- _WHAT THE TASK REQUIRES_
The lines to reproduce from the material below are those from the one containing "Task: Click the green C icon for CAT PID" through the one containing "You are a computer-use agent. 2051x1055", both included; write them out exactly and add nothing.

(Beginning of RECORDS SUPPLIED)

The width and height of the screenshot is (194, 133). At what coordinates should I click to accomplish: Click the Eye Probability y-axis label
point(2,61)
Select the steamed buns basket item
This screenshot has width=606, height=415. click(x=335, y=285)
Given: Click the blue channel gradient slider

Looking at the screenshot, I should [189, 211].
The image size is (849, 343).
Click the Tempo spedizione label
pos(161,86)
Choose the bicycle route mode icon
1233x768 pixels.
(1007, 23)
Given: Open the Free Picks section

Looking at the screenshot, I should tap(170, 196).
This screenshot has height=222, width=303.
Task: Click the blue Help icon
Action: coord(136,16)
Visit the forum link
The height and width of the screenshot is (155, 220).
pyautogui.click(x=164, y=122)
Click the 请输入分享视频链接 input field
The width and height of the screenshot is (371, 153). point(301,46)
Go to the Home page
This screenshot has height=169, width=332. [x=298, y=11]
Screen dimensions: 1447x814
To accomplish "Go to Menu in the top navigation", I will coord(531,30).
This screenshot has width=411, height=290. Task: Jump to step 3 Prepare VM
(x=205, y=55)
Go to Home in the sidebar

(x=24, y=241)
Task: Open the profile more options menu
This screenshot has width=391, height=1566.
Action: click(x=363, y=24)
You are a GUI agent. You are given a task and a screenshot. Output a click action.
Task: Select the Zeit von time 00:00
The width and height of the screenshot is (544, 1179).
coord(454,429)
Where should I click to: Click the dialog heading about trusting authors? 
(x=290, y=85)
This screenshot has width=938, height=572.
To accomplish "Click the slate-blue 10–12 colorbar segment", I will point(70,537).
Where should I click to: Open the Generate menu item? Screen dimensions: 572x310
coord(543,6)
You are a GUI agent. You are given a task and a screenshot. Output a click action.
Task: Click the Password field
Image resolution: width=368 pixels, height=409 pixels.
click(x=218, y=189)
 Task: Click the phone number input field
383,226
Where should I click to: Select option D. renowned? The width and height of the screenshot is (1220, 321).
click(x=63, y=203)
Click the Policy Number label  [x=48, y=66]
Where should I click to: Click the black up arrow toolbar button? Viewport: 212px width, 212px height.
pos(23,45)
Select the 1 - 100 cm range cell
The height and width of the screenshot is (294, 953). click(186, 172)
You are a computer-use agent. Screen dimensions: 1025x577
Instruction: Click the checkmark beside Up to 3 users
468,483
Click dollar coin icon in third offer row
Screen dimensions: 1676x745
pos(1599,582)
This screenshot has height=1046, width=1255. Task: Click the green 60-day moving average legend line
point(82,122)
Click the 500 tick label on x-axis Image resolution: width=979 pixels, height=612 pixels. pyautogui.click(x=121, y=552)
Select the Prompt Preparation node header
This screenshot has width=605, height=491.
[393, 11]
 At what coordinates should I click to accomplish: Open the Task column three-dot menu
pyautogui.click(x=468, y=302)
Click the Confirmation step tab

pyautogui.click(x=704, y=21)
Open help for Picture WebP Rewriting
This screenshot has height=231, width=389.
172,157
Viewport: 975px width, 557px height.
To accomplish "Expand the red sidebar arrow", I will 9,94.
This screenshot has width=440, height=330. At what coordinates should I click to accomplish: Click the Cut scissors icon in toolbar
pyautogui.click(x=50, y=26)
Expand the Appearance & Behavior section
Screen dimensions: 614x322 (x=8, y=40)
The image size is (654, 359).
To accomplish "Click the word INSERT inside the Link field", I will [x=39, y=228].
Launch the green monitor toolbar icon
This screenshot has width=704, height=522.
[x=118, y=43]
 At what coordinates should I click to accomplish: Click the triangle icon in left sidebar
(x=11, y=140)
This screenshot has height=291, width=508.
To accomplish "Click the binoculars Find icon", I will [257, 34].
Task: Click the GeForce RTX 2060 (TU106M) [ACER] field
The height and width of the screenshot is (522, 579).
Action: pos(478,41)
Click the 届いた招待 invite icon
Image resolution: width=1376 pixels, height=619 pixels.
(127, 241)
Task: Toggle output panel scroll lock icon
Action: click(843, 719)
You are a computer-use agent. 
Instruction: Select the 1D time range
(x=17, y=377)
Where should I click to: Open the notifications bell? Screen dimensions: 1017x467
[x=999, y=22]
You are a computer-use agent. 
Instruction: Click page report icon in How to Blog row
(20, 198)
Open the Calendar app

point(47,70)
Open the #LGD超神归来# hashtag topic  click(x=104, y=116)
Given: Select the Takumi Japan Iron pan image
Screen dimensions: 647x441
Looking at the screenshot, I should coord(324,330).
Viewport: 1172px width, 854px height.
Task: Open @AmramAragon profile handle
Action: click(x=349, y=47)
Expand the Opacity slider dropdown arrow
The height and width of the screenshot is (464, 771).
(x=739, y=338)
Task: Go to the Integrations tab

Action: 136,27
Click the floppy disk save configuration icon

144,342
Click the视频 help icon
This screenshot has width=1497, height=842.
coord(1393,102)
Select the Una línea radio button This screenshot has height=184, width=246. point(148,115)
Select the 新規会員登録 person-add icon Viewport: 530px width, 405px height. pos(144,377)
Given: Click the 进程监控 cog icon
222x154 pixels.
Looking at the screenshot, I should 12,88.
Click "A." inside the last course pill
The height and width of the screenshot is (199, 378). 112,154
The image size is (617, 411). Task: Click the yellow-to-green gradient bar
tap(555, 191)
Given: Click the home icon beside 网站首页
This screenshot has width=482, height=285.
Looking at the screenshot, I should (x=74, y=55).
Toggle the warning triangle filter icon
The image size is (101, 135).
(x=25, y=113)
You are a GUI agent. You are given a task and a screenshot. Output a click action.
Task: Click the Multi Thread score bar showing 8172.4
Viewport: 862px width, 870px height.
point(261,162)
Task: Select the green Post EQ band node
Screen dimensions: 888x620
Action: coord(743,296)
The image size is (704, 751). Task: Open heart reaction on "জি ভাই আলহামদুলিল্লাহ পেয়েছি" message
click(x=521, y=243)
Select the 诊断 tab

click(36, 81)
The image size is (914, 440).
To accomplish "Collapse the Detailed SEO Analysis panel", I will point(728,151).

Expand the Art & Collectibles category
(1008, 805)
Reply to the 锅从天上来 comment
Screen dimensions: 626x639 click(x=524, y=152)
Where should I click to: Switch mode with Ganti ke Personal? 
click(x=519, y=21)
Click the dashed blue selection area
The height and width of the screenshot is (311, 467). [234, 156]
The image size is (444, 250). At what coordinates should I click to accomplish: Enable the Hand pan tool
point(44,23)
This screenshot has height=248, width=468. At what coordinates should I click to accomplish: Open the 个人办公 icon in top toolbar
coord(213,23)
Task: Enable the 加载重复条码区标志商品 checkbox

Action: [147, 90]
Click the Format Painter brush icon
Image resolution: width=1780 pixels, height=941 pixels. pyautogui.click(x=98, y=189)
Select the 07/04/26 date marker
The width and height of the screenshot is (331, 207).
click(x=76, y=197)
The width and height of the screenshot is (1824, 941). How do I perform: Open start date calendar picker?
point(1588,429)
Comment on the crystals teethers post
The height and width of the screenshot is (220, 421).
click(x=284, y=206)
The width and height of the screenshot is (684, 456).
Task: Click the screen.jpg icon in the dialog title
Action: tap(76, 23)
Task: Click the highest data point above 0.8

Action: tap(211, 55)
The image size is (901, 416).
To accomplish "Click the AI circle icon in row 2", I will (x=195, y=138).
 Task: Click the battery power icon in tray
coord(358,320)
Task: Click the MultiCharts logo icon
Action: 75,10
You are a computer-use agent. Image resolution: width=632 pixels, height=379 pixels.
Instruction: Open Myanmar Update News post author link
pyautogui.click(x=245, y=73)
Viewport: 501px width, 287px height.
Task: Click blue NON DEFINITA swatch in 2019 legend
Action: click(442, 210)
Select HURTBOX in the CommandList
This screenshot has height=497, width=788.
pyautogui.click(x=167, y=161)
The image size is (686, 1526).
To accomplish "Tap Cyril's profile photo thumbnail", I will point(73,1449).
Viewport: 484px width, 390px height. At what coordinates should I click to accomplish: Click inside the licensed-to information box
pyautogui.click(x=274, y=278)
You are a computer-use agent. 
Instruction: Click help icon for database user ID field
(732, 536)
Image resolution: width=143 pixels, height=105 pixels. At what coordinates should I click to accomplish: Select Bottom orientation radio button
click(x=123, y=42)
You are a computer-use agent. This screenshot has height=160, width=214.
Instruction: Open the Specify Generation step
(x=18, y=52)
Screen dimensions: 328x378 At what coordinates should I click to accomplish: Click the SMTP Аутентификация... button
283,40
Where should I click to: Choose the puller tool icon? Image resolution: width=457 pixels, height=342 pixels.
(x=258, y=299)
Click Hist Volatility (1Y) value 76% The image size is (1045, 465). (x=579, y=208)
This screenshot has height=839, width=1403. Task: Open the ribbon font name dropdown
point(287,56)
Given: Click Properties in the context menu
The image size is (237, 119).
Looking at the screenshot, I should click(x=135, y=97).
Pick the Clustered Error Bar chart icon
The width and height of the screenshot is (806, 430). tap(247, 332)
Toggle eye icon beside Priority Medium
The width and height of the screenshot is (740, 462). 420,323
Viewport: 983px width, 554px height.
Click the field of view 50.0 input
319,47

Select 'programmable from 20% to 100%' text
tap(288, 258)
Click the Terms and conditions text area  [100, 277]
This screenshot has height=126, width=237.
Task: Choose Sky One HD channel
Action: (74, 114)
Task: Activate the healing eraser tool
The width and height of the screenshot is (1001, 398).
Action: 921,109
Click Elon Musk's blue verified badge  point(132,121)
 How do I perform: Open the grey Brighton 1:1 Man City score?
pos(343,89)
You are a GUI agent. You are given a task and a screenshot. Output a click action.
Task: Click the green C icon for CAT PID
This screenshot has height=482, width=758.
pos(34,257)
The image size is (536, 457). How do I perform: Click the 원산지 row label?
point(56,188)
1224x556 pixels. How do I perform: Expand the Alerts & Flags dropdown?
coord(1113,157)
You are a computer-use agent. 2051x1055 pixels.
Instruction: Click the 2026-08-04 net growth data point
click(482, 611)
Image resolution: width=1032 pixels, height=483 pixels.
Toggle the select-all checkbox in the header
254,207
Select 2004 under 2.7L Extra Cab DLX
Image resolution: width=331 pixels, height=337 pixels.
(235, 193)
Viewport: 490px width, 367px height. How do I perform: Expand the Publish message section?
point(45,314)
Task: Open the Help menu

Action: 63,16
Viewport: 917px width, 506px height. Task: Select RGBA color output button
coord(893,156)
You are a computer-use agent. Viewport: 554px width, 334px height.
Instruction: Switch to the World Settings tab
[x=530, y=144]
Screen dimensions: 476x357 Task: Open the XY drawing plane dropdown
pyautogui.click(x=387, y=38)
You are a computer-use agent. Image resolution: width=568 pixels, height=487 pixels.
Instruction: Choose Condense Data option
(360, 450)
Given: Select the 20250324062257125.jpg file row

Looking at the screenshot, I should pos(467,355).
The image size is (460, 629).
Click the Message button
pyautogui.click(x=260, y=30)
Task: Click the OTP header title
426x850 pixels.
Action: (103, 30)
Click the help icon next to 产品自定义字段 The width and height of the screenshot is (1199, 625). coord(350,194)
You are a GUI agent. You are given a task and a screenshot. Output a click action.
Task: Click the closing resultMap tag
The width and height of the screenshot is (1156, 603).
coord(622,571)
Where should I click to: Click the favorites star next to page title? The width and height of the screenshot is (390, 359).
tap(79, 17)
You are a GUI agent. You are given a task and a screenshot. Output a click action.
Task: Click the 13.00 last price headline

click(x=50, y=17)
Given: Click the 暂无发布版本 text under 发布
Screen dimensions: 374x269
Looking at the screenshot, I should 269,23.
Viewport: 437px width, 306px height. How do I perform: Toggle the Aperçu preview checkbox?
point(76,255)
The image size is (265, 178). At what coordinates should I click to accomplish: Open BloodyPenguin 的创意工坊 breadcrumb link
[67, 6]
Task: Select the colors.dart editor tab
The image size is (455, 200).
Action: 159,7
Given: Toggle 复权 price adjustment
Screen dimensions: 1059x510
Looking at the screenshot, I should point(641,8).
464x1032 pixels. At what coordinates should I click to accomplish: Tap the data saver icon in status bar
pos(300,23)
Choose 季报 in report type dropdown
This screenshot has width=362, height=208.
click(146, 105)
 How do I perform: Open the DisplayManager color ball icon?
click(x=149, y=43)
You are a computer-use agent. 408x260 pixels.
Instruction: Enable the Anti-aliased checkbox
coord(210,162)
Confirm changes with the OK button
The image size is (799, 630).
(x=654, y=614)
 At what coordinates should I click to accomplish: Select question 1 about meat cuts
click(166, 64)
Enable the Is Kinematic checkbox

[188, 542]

(End of RECORDS SUPPLIED)

- _THE ANSWER_
Task: Click the green C icon for CAT PID
This screenshot has height=482, width=758.
pos(34,257)
The image size is (536, 457). How do I perform: Click the 원산지 row label?
point(56,188)
1224x556 pixels. How do I perform: Expand the Alerts & Flags dropdown?
coord(1113,157)
You are a computer-use agent. 2051x1055 pixels.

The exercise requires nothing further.